Responsabilité des arbitres: une pluralité de fondements
Le recours croissant à l’arbitrage a mis en exergue certaines problématiques inhérentes à la responsabilité des arbitres. Bien que calquée sur le modèle des magistrats judiciaires, cette responsabilité demeure toutefois singulière. Tout comme pour ces derniers, la mission juridictionnelle des arbitres leur confère une certaine immunité, garde-fou de leur indépendance, dont les limites se dessinent en cas de « faute personnelle équipollente au dol ou constitutive d’une fraude, d’une faute lourde ou d’un déni de justice » qui engageraient alors leur responsabilité (Cass., 15 janvier 2014, n° 11-17196).
Toutefois, le particularisme de la responsabilité des arbitres a été souligné par la Cour d’appel de Paris qui a condamné solidairement des arbitres à restituer 1.116.000 d’euros d’honoraires pour avoir rendu leur sentence hors délai (CA, 31 mars 2015 n° 14/05436). Il a été considéré que cela représentait une faute dans l’exécution de leur contrat d’arbitre : le lien contractuel entre les parties faisant naître leur responsabilité contractuelle.

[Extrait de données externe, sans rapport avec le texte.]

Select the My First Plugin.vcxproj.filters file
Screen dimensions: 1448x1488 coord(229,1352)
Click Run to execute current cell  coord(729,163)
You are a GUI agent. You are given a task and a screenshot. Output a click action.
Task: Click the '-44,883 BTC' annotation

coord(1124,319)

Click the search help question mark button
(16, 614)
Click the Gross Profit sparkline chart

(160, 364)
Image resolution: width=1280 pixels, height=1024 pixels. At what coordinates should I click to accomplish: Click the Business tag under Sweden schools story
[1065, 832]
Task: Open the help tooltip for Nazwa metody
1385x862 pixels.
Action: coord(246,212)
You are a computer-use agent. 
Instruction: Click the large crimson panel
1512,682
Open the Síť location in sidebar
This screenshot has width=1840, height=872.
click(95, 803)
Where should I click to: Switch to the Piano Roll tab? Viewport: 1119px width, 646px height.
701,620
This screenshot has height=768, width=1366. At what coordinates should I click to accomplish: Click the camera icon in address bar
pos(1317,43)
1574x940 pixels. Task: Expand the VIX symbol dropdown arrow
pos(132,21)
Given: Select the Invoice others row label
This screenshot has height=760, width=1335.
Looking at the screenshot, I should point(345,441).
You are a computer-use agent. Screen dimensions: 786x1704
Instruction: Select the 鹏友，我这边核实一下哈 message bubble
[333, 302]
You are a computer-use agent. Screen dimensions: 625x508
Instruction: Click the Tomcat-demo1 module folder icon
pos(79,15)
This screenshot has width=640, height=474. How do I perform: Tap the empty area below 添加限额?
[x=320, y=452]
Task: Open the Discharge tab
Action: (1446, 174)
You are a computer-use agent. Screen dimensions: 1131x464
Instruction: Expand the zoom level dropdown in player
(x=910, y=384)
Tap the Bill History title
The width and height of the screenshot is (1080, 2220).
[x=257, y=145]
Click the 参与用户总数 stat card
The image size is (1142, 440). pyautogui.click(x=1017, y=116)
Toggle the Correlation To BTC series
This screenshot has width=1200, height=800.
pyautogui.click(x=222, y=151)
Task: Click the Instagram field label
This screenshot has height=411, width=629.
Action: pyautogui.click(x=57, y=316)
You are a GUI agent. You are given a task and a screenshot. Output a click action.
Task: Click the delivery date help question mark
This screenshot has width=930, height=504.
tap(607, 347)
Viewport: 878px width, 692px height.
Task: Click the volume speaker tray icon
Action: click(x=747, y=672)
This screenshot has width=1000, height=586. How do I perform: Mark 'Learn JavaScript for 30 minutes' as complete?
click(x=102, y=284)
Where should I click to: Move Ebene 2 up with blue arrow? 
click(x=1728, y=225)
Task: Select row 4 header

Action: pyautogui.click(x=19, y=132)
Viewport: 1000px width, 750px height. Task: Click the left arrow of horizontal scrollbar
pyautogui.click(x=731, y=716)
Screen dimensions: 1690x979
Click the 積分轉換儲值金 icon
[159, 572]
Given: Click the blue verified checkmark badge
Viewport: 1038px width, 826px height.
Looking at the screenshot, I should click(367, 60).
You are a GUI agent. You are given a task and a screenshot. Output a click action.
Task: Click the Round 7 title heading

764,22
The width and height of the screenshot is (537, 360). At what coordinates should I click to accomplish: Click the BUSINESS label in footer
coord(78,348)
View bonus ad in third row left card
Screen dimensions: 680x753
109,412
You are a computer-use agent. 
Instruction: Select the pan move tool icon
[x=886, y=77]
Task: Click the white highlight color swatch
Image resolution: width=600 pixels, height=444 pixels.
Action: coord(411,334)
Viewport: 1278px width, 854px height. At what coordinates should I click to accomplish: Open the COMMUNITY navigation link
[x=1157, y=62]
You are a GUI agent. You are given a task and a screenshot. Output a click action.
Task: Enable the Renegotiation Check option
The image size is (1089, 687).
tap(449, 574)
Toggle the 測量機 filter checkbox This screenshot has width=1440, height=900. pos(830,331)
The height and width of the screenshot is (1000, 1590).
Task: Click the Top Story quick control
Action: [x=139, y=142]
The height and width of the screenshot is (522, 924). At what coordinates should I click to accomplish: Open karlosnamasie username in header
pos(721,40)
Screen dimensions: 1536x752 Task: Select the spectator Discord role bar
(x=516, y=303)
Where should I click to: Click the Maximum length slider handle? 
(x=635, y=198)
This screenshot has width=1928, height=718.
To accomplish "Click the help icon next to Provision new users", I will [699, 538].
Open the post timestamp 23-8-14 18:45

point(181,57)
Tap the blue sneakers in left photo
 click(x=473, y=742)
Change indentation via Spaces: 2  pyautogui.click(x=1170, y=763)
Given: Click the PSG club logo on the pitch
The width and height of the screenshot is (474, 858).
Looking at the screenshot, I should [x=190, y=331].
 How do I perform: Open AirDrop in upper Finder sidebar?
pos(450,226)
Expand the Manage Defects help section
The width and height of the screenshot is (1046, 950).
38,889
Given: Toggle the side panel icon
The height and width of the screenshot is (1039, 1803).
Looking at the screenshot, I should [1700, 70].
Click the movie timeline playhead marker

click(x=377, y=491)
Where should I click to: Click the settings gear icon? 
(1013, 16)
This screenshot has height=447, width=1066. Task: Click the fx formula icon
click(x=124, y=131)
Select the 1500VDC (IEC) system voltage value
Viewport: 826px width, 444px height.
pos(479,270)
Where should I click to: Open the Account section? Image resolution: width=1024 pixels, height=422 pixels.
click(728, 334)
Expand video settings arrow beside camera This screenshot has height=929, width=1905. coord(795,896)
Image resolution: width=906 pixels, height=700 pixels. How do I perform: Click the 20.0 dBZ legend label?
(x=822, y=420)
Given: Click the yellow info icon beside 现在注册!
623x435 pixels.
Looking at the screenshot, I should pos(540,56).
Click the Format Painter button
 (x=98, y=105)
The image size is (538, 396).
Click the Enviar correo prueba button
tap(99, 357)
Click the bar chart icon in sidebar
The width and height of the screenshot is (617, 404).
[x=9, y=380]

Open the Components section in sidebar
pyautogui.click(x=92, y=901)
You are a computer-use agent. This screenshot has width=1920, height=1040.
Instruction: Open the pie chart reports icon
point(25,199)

Ainsi, les missions juridictionnelles des arbitres sont défendues, dans une certaine mesure, au moyen de leur immunité alors que leurs missions contractuelles sont soumises au droit commun.
Le récent rapport du Club des juristes (datant de juin 2017) sur la responsabilité des arbitres envisage, quant à lui, leur responsabilité pénale, rarement engagée en pratique. En effet, au risque d’une instrumentalisation de la procédure pénale à des fins de déstabilisation, les parties peuvent engager la responsabilité pénale des arbitres en cas d’escroquerie, de corruption, de violation du secret professionnel, etc. Il s’agit, pour la plupart, d’infractions intentionnelles portant atteinte au principe de garantie du procès équitable.
Ce même rapport porte une réflexion sur la manière d’appréhender la responsabilité des arbitres et soulève la question de savoir s’il ne conviendrait pas de distinguer ce qui relève de la décision juridictionnelle de la manière dont la décision a été prise. Sur ce point, Jean-Claude Magendie estime qu’au nom de la nécessité de l’indépendance des arbitres, garantie par la protection juridictionnelle qui leur est accordée, tout doute sur la nature de l’acte mettant en cause l’arbitre, le caractère juridictionnel devrait l’emporter sur la mission contractuelle.